Während die DFL alles in Bewegung setzt, um die Spiele, aber vor allem auch circa 120.000 Arbeitsplätze zu retten, wird in vielen Vereinen über ganz andere Themen nachgedacht. Ich finde es bemerkenswert, dass plötzlich ganz offen über sämtliche Tabuthemen im Profifußball diskutiert wird. Beispielsweise über eine Einkommensgrenze, quasi eine Deckelung der gigantischen Fußballergehälter. Diese würde nicht durch den Markt – also Angebot und Nachfrage – bestimmt werden. Diese Gehaltsobergrenze gibt es übrigens bereits. Ausgerechnet in den durchkommerzialisierten US-amerikanischen Profiligen ist der so genannte „Salary Cap“ weit verbreitet! Ein weiterer Diskussionsansatz ist die gerechtere Verteilung der TV-Einnahmen. Die DFL hat derzeit die TV-Rechte für die kommenden Jahre ausgeschrieben. Diese Einnahmen für die Übertragung der Spiele im Fernsehen übertreffen bei weitem die Einnahmen aus dem reinen Ticketverkauf. Die angedachten Geisterspiele wären daher nicht das große Problem. Vielmehr müsste man für das Fernsehen spielen, damit die Deutsche Fußball Liga weiter zu ihren Einnahmen kommt. In diesen Tagen kommt darüber hinaus auch eine immer wieder beliebte Diskussion im Fußball wieder auf: Die Aufhebung der 50+1-Regel. Das bedeutet, dass Investoren keine Mehrheitsbeteiligung haben dürfen. Mit dieser Regelung bringt sich die Liga um weitere Einnahmen. Kein Wunder, dass die derzeitige Krise ein guter Zeitpunkt für Investoren ist, um mit viel Geld für eine Aufhebung dieser 50+1-Regel zu werben.

Fußball ist Kultur

Das Geschäft des Profifußballs und die Fußballkultur stehen meines Erachtens in einem erheblichen Widerspruch. Das sieht man zuletzt an den Protesten von Fans und Amateurfußball gegen die Kommerzialisierung ihres geliebten Sports. Fanfreundliche Anstoßzeiten und Ticketpreise, die solidarische Verteilung der TV-Gelder oder die Beibehaltung der 50+1 Regel – der gesellschaftliche Druck hat die Profivereine zu einer gewissen Mäßigung gezwungen. Trotzdem boomt das Fußballgeschäft. Der reine Fußball hat sich von der Gesellschaft entfernt: viel zu hohe Spielergehälter (Stichwort: vergoldete Steaks…), Weltmeisterschaften in fußballfremden Ländern, wie Russland und Katar, Korruption bei Fifa und UEFA und übertriebene Vermarktung. Fußball an sich ist aber kein Geschäft – es ist Kultur! Er begeistert Millionen von Menschen – darunter viele Kinder und Jugendliche. Ich wünsche mir, dass die Kinder für die traditionellen Werte dieses Sports einstehen und nicht den Werten des geldmachenden Fußballgeschäfts nacheifern.

Wie könnte der Profifußball nach Corona aussehen

Ich bin überzeugt davon, dass das Virus dem Fußballspiel an sich nichts anhaben kann.
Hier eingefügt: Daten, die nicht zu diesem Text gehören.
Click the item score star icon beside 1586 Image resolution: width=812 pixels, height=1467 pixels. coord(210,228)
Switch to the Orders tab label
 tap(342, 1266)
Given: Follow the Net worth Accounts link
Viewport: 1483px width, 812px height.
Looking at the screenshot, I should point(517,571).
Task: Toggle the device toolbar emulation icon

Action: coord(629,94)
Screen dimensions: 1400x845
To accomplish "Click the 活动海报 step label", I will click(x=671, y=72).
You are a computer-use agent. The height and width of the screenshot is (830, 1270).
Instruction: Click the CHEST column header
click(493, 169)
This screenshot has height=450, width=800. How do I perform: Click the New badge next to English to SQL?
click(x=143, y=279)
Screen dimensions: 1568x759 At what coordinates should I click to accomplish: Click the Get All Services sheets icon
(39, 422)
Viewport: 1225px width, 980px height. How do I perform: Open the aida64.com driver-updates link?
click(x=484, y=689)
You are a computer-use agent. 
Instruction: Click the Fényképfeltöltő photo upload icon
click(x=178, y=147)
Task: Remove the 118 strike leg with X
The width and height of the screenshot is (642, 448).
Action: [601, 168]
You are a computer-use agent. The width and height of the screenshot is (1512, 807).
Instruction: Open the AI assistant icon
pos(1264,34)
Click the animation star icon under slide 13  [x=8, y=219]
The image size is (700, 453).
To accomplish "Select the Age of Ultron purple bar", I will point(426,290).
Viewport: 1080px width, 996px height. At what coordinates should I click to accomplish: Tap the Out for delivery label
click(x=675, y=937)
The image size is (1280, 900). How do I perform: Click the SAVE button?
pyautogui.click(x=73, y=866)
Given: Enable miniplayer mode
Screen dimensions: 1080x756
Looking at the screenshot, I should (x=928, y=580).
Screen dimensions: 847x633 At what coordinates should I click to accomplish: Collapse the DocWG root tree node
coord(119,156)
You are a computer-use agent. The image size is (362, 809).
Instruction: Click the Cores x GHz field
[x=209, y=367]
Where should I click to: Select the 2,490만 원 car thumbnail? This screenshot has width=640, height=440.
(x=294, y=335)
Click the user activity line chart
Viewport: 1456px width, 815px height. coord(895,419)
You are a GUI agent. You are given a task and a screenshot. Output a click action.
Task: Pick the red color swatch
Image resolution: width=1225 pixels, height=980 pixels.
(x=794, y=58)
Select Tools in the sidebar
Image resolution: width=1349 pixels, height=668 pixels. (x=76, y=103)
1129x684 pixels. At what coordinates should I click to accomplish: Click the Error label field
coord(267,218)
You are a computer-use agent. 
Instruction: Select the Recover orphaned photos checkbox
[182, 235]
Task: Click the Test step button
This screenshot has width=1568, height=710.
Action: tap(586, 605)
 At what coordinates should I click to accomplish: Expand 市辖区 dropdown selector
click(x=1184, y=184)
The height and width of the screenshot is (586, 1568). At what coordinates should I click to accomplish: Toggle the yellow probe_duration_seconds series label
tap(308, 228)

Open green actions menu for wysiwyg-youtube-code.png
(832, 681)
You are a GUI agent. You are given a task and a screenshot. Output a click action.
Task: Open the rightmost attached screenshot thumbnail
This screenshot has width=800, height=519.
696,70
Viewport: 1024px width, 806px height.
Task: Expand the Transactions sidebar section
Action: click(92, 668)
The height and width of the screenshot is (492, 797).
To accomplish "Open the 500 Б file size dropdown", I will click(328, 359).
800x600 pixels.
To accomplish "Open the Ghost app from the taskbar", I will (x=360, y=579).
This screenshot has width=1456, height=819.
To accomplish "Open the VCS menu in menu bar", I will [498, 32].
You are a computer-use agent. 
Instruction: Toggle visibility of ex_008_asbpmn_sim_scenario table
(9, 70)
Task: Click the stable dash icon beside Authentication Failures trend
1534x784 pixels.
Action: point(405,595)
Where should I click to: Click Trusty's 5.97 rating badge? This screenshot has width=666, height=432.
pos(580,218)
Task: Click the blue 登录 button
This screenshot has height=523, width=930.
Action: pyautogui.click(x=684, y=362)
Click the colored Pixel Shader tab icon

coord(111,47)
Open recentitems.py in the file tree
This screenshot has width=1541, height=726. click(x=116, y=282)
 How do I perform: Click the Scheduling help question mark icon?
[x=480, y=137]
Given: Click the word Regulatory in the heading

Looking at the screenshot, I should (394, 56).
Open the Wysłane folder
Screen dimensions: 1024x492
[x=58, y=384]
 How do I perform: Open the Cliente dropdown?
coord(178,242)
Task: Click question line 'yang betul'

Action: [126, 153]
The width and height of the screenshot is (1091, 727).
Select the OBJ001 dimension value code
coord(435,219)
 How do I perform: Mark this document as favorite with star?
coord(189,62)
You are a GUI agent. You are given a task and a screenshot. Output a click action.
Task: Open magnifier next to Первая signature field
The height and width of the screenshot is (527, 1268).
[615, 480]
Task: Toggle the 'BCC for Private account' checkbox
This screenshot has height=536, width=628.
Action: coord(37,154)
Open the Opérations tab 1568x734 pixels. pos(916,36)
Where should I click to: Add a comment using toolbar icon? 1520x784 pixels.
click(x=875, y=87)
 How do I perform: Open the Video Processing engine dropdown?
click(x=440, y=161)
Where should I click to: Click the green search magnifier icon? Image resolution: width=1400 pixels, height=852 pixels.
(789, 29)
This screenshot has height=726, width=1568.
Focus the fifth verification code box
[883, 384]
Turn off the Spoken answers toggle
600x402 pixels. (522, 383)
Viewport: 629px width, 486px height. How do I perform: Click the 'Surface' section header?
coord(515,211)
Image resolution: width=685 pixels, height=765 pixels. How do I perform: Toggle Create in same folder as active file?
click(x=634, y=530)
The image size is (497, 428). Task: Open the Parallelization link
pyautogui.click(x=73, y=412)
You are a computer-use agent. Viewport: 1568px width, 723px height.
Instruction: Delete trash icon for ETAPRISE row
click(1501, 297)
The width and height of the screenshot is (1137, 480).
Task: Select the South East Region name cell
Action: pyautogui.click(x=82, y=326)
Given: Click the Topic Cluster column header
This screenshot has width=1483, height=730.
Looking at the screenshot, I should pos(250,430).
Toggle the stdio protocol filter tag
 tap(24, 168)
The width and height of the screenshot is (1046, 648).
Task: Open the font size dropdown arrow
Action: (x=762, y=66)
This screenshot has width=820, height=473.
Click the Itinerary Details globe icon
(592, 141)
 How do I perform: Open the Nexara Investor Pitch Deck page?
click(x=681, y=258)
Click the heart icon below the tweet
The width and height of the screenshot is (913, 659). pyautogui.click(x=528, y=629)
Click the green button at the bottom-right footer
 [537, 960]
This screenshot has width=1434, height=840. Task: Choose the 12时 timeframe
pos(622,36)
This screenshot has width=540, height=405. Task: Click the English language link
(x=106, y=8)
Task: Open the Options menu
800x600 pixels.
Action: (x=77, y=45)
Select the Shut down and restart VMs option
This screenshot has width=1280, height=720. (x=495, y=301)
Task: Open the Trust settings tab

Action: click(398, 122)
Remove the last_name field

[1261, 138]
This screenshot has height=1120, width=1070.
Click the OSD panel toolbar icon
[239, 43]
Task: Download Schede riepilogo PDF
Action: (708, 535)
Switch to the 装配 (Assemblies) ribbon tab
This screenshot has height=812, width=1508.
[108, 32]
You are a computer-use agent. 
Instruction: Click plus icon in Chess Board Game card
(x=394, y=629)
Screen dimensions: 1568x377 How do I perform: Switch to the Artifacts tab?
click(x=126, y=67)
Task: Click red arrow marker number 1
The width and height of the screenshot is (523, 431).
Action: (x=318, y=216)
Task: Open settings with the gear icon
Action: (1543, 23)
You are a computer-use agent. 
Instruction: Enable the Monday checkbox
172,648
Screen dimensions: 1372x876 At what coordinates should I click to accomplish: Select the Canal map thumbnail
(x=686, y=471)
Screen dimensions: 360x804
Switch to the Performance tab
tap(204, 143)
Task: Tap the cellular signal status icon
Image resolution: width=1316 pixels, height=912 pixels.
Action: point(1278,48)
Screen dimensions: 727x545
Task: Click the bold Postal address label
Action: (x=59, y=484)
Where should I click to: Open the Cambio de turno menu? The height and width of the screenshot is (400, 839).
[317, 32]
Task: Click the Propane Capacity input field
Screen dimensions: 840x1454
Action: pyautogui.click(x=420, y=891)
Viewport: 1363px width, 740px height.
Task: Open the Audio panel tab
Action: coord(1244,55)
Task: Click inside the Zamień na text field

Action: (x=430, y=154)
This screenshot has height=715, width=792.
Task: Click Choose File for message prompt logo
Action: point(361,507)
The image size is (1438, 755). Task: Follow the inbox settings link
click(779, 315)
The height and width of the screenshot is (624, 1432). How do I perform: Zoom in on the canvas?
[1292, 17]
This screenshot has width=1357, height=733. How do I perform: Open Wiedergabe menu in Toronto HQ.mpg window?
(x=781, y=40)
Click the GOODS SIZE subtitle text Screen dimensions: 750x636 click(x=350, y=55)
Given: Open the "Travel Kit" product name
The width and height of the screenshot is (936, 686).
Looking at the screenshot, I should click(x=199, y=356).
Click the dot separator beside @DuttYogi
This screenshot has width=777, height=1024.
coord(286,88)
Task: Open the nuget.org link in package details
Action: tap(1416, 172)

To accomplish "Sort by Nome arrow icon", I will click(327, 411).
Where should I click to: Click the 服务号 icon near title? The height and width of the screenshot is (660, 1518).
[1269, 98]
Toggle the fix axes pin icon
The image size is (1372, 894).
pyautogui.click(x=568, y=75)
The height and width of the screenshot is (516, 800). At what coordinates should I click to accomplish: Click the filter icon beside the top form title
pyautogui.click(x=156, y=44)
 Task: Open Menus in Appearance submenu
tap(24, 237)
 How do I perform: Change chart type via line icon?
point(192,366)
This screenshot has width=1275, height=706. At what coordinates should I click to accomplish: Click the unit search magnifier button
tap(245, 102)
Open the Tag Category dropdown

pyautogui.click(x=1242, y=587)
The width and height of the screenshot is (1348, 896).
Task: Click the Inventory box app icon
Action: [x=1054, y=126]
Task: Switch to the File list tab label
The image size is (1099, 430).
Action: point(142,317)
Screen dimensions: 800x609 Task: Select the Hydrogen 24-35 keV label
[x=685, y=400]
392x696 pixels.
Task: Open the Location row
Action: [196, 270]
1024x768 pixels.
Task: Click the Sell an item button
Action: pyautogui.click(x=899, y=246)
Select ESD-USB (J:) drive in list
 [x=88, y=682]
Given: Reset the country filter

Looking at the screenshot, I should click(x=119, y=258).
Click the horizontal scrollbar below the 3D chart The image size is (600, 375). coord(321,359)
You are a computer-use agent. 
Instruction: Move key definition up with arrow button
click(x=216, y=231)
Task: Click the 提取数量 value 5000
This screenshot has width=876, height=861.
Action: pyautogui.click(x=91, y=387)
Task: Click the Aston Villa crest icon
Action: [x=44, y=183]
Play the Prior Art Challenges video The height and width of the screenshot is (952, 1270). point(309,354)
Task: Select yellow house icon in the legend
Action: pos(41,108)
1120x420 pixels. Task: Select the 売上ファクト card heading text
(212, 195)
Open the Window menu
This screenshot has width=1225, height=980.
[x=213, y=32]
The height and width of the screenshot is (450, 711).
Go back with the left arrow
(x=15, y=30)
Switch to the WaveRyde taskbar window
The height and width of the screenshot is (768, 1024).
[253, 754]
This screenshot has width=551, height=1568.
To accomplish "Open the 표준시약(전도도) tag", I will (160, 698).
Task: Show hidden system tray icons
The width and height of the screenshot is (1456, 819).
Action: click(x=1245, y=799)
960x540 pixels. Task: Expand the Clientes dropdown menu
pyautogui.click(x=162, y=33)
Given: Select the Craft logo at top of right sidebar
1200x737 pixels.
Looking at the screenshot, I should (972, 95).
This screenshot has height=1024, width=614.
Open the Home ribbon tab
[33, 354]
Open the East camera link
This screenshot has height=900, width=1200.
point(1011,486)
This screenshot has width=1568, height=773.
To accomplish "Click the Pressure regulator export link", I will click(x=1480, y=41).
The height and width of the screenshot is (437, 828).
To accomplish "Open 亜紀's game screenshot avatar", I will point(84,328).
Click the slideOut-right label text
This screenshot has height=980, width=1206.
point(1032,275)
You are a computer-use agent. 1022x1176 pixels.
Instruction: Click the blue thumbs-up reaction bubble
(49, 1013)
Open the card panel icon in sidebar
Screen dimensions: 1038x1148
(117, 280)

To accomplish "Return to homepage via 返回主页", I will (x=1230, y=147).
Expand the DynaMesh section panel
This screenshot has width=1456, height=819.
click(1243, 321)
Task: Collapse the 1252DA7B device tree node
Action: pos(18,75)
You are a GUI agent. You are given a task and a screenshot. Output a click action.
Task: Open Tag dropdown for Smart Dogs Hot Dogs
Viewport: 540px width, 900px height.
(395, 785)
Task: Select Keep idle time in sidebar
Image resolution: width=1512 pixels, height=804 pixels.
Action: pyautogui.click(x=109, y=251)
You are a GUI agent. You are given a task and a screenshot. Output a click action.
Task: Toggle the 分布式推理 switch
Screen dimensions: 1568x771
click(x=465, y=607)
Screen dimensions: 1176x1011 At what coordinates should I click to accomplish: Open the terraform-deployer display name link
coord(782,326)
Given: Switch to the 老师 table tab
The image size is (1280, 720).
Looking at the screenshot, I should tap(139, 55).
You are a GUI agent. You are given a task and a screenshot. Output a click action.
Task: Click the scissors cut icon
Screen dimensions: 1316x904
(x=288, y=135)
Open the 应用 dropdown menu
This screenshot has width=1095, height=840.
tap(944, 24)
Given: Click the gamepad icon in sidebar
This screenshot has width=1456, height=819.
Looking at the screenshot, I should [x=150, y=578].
Fußball ist quasi immun gegen Corona. Das Geschäftsmodell des Profifußballs ist es aber keineswegs. Ich finde es bedenklich, dass schon eine kurze Pause und der Stopp des gewaltigen Geldflusses die Vereine vor existenzielle Fragen stellt. Jetzt mag man feststellen, dass es vielen Selbstständigen und Kleinunternehmern genauso ergeht. Umso erstaunlicher finde ich es hierbei, wie schnell die Vereine eines solchen Milliardenbusiness beim Profifußball so schnell in Bedrängnis geraten. Ich kann dabei nicht ausschließen, dass der ein oder andere Verein die Krise nicht unbeschadet überstehen wird. Aber eines ist sicher: Der Fußball an sich wird die Krise überstehen. Die gesamte Fußballbranche ist aber gefordert, den Fußball wieder zu den Werten zurückzuführen, die ihn so tief in der Gesellschaft verankert haben!